C'est ce principe qui explique aussi que nous n'ayons que des armes nucléaires stratégiques, alors que la plupart des autres Etats conservent pour l'instant des armes nucléaires tactiques. C'est le cas des Etats-Unis, dont une partie des armes tactiques est mise à disposition de l'OTAN, de la Chine, de la Russie, de l'Inde et du Pakistan. Tous ces pays semblent accepter l'idée d'une bataille nucléaire, ne serait-ce que pour couper court à une offensive conventionnelle massive.

Et c'est encore ce principe de stricte suffisance qui explique que les forces nucléaires françaises ne disposent plus de composante terrestre, ce qui n'est pas le cas de la Fédération de Russie, de la Chine, et des Etats-Unis et que les escadrons des Forces Aériennes Stratégiques (FAS) aient été réduits de trois à deux.

Par ailleurs, la France a une posture exemplaire depuis vingt ans, puisqu'elle a arrêté la production de matière fissile pour les armes nucléaires, a démantelé ses usines, a arrêté tous les essais nucléaires et signé tous les traités de maîtrise des armements, de désarmement et de lutte contre la prolifération : le Traité de Non Prolifération (TNP), le traité d'interdiction complet des essais nucléaires (TICE), mais aussi la convention sur l'interdiction des armes à sous-munitions, celui sur les armes chimiques et la convention sur l'interdiction des mines antipersonnel. Elle remplit toutes les conditions et se soumet à tous les contrôles de l'Agence Internationale pour l'Énergie Atomique (A.I.E.A.) ainsi que toutes les autres instances internationales. Tous nos partenaires du « club des cinq » n'affichent pas le même tableau. Les États-Unis et la Chine en particulier n'ont pas ratifié le TICE.

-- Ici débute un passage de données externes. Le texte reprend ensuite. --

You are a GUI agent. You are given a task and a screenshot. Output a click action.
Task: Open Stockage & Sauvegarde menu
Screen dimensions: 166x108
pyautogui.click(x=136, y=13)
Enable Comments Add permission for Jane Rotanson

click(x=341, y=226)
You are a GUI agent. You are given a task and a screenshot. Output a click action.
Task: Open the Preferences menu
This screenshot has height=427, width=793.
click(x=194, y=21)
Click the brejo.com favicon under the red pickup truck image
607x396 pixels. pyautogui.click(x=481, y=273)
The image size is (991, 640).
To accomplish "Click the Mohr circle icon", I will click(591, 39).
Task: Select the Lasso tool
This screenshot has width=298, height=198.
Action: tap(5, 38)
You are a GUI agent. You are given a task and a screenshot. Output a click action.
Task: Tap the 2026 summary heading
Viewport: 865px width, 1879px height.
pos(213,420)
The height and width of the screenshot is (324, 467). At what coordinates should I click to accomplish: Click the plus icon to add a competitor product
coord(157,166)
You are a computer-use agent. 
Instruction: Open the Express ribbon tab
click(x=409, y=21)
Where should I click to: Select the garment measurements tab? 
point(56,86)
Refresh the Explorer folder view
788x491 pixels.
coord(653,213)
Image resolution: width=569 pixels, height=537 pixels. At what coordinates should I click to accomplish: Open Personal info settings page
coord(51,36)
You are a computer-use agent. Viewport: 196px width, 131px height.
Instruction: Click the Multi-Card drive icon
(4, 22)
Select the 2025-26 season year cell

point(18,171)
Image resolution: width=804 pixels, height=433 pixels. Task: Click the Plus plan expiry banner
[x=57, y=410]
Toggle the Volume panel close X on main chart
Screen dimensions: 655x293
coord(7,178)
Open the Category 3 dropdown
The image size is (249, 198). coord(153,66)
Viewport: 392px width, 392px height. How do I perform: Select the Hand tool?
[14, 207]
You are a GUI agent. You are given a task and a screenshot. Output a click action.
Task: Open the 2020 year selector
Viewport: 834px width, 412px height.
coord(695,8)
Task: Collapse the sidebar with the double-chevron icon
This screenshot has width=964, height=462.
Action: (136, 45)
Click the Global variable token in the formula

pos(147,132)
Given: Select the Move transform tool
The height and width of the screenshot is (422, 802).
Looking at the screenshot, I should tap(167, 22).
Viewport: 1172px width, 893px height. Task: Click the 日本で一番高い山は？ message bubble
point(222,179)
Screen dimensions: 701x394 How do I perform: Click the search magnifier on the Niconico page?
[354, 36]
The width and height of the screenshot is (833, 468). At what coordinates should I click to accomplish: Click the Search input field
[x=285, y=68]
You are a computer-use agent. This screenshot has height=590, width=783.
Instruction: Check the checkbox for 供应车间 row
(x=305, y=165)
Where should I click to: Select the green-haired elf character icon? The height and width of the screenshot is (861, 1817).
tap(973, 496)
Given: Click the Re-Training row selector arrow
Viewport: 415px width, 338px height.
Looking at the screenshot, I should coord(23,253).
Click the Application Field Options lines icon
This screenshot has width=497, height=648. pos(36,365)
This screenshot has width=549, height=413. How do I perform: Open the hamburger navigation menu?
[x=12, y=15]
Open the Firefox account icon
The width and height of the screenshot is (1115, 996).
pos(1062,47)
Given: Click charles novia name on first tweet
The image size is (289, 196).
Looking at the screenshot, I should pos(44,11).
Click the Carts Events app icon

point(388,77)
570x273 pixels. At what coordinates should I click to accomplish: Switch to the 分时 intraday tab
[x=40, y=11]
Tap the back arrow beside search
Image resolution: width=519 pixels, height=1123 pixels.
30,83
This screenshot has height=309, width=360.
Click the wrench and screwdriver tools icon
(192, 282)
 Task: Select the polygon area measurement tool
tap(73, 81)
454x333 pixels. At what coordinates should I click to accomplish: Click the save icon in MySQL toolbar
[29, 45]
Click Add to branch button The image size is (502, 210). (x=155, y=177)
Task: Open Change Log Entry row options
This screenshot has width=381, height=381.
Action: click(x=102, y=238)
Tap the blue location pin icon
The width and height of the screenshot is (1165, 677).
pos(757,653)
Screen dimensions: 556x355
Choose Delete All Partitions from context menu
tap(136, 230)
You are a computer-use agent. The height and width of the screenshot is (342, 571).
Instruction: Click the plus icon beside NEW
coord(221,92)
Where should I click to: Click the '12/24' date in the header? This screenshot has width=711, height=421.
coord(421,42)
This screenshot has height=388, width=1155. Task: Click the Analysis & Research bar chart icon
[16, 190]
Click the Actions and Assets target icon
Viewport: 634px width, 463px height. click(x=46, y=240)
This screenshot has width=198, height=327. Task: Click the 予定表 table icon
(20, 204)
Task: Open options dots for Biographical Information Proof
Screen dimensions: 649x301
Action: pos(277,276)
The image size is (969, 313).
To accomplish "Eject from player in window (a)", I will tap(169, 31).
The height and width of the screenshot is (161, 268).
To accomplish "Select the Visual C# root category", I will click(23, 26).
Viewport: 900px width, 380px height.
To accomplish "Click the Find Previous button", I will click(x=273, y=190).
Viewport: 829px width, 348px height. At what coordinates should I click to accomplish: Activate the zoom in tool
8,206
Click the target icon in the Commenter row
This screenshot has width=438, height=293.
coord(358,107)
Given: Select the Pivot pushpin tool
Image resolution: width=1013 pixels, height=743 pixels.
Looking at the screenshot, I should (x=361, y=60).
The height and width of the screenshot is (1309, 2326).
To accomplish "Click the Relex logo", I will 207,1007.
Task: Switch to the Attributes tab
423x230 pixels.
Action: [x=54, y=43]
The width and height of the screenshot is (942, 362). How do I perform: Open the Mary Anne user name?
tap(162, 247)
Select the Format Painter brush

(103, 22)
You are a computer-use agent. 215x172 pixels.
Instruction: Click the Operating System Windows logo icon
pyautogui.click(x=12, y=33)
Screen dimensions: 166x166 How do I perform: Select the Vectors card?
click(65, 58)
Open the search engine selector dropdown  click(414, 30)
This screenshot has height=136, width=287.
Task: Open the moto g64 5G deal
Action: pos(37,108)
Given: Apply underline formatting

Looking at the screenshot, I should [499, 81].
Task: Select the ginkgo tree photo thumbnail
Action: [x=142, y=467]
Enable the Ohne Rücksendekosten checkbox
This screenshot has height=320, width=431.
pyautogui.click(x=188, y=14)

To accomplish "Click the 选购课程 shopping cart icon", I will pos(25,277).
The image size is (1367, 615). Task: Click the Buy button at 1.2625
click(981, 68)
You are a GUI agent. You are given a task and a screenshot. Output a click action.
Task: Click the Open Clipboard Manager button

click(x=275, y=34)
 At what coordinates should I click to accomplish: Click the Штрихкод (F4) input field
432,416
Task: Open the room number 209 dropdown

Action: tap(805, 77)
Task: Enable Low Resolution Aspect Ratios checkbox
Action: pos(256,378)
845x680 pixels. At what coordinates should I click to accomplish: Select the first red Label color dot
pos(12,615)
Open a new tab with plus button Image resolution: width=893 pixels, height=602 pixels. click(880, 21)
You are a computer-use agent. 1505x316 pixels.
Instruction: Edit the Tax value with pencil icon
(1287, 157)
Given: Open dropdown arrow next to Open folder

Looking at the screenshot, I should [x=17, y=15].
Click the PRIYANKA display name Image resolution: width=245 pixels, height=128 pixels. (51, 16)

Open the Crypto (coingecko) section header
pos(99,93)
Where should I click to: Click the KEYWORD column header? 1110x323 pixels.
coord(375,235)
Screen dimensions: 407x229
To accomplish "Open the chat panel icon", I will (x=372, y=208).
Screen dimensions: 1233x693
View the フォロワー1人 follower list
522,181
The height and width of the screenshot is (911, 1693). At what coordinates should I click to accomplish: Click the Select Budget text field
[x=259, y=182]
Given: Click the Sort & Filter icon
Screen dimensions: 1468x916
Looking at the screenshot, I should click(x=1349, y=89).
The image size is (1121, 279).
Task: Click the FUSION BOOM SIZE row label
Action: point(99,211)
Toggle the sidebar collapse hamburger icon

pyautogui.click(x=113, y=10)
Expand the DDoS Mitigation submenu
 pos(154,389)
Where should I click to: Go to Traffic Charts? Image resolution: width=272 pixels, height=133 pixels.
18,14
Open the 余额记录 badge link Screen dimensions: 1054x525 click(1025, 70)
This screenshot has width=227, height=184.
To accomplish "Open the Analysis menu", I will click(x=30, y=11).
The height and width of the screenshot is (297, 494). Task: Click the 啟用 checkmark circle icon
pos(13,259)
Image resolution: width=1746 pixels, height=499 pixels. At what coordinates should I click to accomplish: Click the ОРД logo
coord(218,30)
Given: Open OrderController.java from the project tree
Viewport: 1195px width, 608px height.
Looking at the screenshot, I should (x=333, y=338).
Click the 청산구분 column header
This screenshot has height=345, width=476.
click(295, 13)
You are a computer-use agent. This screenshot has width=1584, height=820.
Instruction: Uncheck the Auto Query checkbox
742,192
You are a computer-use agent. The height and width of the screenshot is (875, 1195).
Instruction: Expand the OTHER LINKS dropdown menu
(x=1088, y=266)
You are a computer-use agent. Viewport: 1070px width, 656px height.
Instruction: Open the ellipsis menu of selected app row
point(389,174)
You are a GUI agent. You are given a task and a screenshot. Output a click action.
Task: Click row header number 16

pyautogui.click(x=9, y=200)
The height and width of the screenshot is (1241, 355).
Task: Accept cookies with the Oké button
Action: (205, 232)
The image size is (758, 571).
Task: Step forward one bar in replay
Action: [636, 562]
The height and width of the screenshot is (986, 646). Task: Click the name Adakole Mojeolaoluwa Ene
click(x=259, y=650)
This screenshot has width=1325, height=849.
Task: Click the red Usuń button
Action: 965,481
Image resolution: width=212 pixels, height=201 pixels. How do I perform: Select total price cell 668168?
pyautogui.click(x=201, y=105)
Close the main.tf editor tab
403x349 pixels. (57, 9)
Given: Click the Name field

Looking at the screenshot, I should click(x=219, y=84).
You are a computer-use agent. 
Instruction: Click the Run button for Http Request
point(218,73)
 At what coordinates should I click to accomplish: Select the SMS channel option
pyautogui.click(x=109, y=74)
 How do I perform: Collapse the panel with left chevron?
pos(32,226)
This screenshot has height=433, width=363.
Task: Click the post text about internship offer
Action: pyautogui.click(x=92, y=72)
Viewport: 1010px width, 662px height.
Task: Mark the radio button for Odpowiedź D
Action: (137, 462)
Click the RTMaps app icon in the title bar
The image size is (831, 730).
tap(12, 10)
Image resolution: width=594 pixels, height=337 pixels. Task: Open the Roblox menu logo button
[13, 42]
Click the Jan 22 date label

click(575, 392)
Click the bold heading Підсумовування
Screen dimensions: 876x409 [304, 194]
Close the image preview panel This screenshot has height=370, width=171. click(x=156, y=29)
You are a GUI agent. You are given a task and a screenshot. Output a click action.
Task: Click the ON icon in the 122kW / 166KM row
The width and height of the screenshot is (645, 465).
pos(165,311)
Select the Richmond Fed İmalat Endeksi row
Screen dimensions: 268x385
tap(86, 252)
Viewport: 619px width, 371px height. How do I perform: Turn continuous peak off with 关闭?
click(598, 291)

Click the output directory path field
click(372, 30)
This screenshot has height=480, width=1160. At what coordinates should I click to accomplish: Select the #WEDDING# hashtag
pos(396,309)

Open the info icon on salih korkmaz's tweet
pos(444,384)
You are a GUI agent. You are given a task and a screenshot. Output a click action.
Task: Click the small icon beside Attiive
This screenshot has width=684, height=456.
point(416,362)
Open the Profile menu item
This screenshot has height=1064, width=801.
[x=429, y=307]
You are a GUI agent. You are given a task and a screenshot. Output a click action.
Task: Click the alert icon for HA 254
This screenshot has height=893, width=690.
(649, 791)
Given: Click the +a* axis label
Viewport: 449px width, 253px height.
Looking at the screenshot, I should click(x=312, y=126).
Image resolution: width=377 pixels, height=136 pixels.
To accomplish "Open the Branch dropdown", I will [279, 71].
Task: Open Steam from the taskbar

* 1 Parmi une abondante littérature on signalera : « Armes de terreur - débarrasser le monde des armes nucléaires, biologiques et chimiques - commission sur les armes de destruction massive » ouvrage coordonné par Venance Journé et introduction de Hans Blix - L'Harmattan - juin 2010 « Le dictionnaire de la dissuasion » - Philippe Wodka-Gallien- Marines éditions - septembre 2011 et « Exigez un désarmement nucléaire total » Stéphane Hessel et Albert Jacquard - Stock - avril 2012.

* 2 « Nucléaire, un mensonge français - réflexions sur le désarmement nucléaire » Paul Quilès - éditions Charles Léopold Mayer - juin 2012.

* 3 Voir liste des déplacements du groupe de travail en annexe.

* 4 La notion d'Etats « dotés » et d'Etats « non dotés » est définie dans le Traité sur la Non Prolifération ou TNP. Il s'agit des Etats-Unis d'Amérique, de la Fédération de Russie, de la Chine et du Royaume Uni, qui forment également ce que l'on appelle le P5 ou « club des cinq », puisqu'avec la France, ils occupent les cinq sièges permanents du conseil de sécurité de l'Onu.